_Exercise aim_. Retype the lines below exactly as they appear, starting at the line containing "The image size is (493, 2576)." and ending at the line containing "Athlon is located at coordinates (48, 711).".
## START Task data
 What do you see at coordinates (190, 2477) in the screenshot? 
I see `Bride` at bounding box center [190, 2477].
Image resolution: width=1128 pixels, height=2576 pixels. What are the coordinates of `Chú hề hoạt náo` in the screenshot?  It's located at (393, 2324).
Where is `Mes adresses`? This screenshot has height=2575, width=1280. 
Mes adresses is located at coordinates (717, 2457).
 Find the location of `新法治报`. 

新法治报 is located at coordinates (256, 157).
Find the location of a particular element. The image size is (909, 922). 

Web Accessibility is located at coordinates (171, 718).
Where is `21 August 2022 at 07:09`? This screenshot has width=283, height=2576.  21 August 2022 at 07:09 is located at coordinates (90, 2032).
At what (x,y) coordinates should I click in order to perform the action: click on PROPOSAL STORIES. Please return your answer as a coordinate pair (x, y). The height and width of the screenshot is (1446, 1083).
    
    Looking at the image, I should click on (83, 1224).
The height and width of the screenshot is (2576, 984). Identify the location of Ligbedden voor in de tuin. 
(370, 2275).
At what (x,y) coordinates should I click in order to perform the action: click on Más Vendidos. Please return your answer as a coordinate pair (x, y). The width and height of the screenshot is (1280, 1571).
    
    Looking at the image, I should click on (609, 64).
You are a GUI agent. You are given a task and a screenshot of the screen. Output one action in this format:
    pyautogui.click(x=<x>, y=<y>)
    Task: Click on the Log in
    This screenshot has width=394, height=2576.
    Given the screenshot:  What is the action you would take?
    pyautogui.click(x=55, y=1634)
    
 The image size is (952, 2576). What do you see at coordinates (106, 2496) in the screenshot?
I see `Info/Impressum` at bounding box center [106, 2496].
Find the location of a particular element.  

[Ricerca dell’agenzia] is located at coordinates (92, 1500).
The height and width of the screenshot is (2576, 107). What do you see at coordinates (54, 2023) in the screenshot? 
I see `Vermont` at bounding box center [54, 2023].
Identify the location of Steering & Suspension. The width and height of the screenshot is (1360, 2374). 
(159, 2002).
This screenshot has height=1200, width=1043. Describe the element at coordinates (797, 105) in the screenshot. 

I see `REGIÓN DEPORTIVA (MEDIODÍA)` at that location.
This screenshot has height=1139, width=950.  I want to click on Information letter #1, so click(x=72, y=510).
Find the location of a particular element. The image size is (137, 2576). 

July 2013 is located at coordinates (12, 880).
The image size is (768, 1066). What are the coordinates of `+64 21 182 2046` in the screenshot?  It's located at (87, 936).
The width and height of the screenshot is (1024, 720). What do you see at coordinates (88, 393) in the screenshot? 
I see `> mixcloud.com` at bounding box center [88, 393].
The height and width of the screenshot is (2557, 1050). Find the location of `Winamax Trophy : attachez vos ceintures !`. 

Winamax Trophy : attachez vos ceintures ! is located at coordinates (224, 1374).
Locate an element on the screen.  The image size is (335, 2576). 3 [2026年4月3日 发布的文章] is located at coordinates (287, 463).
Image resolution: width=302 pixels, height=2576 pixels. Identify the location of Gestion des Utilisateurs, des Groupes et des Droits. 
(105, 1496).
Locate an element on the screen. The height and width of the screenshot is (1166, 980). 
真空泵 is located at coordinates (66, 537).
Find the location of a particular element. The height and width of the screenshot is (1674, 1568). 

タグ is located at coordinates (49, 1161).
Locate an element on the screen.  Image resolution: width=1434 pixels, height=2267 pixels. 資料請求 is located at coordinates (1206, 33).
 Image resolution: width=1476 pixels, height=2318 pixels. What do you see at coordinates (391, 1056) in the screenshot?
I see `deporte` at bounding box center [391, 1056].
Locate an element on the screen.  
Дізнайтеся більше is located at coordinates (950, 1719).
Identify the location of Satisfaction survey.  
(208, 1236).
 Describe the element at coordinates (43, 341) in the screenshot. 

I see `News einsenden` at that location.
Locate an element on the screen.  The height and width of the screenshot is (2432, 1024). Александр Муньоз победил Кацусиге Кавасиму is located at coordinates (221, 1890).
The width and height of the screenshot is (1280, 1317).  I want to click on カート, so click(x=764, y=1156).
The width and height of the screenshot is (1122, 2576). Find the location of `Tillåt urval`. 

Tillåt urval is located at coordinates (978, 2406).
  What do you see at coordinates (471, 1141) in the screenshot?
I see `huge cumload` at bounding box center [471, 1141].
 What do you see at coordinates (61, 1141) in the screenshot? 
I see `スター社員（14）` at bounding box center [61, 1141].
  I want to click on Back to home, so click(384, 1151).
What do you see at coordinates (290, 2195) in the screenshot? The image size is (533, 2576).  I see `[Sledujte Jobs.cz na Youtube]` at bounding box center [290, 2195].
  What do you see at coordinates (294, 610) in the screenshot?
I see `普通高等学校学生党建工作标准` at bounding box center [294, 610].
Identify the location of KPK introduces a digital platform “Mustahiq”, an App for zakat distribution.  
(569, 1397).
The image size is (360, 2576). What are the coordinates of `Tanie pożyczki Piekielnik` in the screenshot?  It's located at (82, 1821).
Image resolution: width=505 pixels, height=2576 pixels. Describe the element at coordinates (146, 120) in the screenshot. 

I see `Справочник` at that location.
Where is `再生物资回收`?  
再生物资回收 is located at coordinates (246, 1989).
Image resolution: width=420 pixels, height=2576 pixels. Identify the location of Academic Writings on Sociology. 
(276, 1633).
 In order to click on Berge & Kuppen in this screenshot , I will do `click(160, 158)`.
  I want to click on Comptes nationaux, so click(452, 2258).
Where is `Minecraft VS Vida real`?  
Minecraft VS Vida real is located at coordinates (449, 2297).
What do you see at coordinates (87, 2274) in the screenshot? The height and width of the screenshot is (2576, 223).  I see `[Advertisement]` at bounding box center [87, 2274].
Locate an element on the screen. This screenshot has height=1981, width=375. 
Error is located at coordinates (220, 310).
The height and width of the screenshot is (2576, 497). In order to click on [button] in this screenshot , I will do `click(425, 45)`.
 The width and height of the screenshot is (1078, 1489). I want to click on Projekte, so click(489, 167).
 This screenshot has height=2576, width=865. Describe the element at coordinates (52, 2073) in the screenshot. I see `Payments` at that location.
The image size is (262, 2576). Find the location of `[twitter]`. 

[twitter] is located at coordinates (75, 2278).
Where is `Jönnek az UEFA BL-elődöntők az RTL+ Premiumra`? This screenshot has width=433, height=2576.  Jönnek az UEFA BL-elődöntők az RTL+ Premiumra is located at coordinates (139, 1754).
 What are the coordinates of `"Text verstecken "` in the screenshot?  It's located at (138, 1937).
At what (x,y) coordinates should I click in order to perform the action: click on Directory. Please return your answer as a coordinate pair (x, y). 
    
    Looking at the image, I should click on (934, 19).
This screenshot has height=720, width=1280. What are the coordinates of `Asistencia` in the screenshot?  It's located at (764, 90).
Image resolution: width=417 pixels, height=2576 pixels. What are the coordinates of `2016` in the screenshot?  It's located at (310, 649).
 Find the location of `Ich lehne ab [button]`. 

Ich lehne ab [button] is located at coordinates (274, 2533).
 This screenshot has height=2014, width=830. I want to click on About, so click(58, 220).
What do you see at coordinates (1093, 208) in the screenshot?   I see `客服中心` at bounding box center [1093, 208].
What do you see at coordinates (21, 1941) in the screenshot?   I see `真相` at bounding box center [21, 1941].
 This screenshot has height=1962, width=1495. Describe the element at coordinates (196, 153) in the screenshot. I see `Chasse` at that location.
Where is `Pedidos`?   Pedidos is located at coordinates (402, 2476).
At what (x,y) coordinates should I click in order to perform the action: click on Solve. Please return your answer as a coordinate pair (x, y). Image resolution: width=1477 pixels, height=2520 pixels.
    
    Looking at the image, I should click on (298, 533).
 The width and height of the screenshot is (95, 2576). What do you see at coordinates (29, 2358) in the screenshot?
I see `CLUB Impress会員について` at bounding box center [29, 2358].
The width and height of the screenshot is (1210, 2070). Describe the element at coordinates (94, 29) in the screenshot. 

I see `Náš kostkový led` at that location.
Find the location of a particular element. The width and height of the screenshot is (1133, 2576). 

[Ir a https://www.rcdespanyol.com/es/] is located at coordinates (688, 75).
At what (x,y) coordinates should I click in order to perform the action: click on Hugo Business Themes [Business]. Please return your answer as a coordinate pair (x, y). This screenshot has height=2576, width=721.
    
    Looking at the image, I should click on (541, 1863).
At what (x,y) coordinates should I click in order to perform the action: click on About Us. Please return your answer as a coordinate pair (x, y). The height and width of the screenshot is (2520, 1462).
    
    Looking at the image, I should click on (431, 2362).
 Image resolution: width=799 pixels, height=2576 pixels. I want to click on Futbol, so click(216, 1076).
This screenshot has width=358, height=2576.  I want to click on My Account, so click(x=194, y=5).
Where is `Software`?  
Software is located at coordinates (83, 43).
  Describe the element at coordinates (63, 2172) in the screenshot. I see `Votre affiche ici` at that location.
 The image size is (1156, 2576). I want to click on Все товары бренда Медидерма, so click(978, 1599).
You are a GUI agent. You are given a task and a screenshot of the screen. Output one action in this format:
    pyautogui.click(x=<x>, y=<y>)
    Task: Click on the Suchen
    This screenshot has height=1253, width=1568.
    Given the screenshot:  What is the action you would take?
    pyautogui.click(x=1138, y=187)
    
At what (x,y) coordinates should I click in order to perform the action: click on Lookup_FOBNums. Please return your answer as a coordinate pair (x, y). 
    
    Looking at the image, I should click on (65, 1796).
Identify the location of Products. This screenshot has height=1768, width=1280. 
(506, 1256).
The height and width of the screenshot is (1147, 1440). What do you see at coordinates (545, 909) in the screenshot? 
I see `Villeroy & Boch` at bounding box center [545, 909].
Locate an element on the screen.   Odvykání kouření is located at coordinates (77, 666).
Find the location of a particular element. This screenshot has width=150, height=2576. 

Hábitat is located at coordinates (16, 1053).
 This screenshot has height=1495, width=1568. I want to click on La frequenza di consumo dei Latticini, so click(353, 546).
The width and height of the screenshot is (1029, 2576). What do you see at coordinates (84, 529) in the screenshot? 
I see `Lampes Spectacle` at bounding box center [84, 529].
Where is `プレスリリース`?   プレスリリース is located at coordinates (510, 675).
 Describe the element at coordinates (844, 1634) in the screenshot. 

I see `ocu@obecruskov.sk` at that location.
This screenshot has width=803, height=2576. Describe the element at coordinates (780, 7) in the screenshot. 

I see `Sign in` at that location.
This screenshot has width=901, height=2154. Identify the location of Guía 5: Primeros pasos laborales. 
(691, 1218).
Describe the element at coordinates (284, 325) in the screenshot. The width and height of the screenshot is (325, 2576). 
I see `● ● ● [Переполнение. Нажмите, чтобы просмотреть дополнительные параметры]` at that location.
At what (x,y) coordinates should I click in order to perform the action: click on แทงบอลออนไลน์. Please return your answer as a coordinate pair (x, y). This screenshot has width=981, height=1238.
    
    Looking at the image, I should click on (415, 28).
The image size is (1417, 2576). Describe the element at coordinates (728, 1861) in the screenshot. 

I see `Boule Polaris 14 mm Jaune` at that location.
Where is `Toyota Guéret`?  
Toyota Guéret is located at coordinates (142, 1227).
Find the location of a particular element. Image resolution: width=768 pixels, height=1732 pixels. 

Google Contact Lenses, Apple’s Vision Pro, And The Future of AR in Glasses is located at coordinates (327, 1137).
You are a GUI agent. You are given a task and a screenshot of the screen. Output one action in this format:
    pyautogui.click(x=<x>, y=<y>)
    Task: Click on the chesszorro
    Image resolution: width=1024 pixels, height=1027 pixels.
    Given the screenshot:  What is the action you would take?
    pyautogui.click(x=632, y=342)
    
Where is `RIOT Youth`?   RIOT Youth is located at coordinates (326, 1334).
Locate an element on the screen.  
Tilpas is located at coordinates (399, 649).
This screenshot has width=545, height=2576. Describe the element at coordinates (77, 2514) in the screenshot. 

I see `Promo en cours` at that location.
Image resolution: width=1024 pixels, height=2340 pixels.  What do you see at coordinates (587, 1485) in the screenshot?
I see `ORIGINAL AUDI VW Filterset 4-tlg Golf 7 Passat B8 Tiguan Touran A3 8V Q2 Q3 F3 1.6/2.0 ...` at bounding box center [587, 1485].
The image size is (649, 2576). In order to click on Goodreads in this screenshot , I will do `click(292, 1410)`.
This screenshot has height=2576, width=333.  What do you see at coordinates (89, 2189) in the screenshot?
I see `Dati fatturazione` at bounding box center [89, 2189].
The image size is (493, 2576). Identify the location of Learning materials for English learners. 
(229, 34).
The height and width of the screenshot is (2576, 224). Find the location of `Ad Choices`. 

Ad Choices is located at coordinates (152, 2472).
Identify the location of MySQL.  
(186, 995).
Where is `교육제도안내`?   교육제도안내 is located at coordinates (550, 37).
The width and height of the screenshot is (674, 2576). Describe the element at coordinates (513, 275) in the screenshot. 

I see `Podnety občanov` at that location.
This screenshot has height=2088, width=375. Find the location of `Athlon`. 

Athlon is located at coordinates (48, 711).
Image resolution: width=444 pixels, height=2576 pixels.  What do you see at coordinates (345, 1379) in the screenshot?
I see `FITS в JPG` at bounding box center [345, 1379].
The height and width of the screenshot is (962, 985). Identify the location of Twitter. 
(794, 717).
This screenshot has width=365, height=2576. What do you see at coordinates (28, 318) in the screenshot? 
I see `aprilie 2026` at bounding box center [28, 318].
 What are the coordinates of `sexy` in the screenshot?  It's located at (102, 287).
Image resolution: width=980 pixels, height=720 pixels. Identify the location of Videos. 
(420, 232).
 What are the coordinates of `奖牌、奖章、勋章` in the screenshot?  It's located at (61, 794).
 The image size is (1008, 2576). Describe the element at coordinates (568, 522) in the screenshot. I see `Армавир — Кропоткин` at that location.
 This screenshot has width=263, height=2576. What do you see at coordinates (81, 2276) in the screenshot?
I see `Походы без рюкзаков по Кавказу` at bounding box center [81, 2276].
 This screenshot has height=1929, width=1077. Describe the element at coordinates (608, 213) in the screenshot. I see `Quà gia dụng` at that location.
## END Task data
_Final answer_.
The image size is (493, 2576). Identify the location of Learning materials for English learners. 
(229, 34).
The height and width of the screenshot is (2576, 224). Find the location of `Ad Choices`. 

Ad Choices is located at coordinates (152, 2472).
Identify the location of MySQL.  
(186, 995).
Where is `교육제도안내`?   교육제도안내 is located at coordinates (550, 37).
The width and height of the screenshot is (674, 2576). Describe the element at coordinates (513, 275) in the screenshot. 

I see `Podnety občanov` at that location.
This screenshot has height=2088, width=375. Find the location of `Athlon`. 

Athlon is located at coordinates (48, 711).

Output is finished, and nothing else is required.